> _Texto para leitura_:
● ● ● ● ●

Por a mão em coisas antigas é sempre uma aventura. Até as ideias têm sobre si a poeira do tempo, que é preciso remover para que se possa apreciar seu verdadeiro valor. Há quem rejeite tudo que é velho, em nome de renovação e progresso. São bandeiras que combinam com técnica e avanço científico, mas não as tremulo sem filtrá-las. Afinal, somos muito mais que pressionadores de teclas. Gosto de lembrar da historieta em que um sujeito proclama certas ideias de forma entusiasmada e seu oponente responde que parte do discurso está correta e outra parte, errada. E complementa: o que está certo é antigo e o que é novo está errado.

A ideia de atualização um dia bateu à porta da Igreja e foi então convocado o Concílio Vaticano II, sob novos ventos. A Igreja sempre se posicionou diante dos grandes dramas e  indagações da humanidade, ainda que não o faça com estardalhaço. Por conta de sua missão, manifesta-se através de cartas pastorais, encíclicas e outros documentos, como o próprio catecismo.

João XXIII convocou o Concílio em dezembro de 1961, o inaugurou em outubro de 1962 e veio a falecer em junho de 1963. A bomba, por assim dizer, caiu no colo de Paulo VI. Que virou-se como pôde. O Concílio realizou-se em quatro sessões e deu-se por concluído em dezembro de 1965, com a emissão de constituições, decretos e declarações. Me situando entre tais datas dou-me conta de que minha infância coincidiu com este período. Até hoje o túmulo de João XXIII é um dos mais visitados na cripta de São Pedro. Anos atrás vi seu corpo, intacto, exposto num ataúde no interior da Basílica. Hoje canonizado, sua última Encíclica foi Pacem in Terris, em que exalta “a paz de todos os povos na base da verdade, justiça, caridade e liberdade”.

● ● ● ● ●

Itens de um conjunto de dados:
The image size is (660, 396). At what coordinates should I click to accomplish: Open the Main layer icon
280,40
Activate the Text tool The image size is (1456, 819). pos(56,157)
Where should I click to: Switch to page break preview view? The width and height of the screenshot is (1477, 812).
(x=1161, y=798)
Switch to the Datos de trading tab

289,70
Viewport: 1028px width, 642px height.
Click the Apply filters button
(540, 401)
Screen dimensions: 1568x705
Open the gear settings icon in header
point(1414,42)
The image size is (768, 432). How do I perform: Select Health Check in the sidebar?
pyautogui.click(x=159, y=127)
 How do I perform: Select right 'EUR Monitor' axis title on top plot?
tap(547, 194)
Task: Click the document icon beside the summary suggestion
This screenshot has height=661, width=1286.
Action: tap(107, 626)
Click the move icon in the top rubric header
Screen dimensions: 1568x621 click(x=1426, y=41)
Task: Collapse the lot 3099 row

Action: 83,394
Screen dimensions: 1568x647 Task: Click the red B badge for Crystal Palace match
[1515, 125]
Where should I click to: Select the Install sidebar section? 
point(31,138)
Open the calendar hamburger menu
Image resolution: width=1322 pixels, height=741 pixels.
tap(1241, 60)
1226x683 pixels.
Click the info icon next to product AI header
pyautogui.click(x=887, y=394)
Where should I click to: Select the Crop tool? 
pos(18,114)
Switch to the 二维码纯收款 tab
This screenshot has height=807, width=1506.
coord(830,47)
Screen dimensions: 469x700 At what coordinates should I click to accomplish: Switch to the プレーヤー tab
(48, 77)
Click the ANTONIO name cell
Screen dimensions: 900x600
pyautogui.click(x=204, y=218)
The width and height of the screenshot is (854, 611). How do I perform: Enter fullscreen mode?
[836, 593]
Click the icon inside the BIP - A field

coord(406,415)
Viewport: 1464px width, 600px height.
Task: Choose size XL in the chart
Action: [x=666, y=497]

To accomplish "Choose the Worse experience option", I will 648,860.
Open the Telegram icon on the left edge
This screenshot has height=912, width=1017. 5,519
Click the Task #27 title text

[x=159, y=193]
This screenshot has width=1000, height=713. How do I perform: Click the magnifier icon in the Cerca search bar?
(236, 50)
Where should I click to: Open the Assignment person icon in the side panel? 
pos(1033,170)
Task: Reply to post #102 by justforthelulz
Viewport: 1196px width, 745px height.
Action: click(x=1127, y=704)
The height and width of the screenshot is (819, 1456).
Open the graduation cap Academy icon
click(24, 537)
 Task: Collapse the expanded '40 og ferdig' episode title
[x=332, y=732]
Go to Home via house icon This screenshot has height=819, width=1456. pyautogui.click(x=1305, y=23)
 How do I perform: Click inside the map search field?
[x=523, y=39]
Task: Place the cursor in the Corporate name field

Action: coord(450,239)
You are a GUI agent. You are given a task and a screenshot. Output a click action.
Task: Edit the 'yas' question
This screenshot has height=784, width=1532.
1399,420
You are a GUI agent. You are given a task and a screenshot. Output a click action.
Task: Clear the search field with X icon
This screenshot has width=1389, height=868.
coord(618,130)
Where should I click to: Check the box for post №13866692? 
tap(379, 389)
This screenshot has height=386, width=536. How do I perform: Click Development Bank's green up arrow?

● ● ● ● ●

> _Complete o seguinte_:
a) Segundo o texto sobre o Concílio Vaticano II, em que mês e ano João XXIII inaugurou o Concílio?
b) Por favor, retome o texto sobre o Concílio Vaticano II a partir do ponto em que ele termina.

> _Respostas por tarefa_:
a) Em outubro de 1962.

b)
João XXIII inicia afirmando que a paz “não se pode estabelecer nem consolidar senão no pleno respeito da ordem instituída por Deus”. Não se poderia esperar outra coisa, é verdade, mas o documento começa pontificando a centralidade divina, para então enaltecer os feitos da ciência e da técnica como evidência de uma ordem nos seres vivos e na natureza, dignificando o homem por desvendá-la e frui-la em seu proveito. A seguir João XXIII denuncia que “Contrasta clamorosamente com essa perfeita ordem universal a desordem que reina entre indivíduos e povos, como se as suas mútuas relações não pudessem ser reguladas senão pela força”. Recordemos que a década de 60 foi de plena efervescência da Guerra Fria, com a construção do Muro de Berlim, o conflito no Vietnã e a corrida espacial num clima de Guerra Fria.

As consequências do Concílio são comentadas até hoje e creio que o serão por muito tempo. A discussão sobre seus eventuais erros pastorais e certos pontos da doutrina levanta considerável controvérsia, para a qual não me sinto nem de longe habilitado. O que sei - e para tanto não se faz indispensável maior conhecimento,- é que houve desvios danosos no último quarto do século XX, com decorrências profundas na formação de sacerdotes.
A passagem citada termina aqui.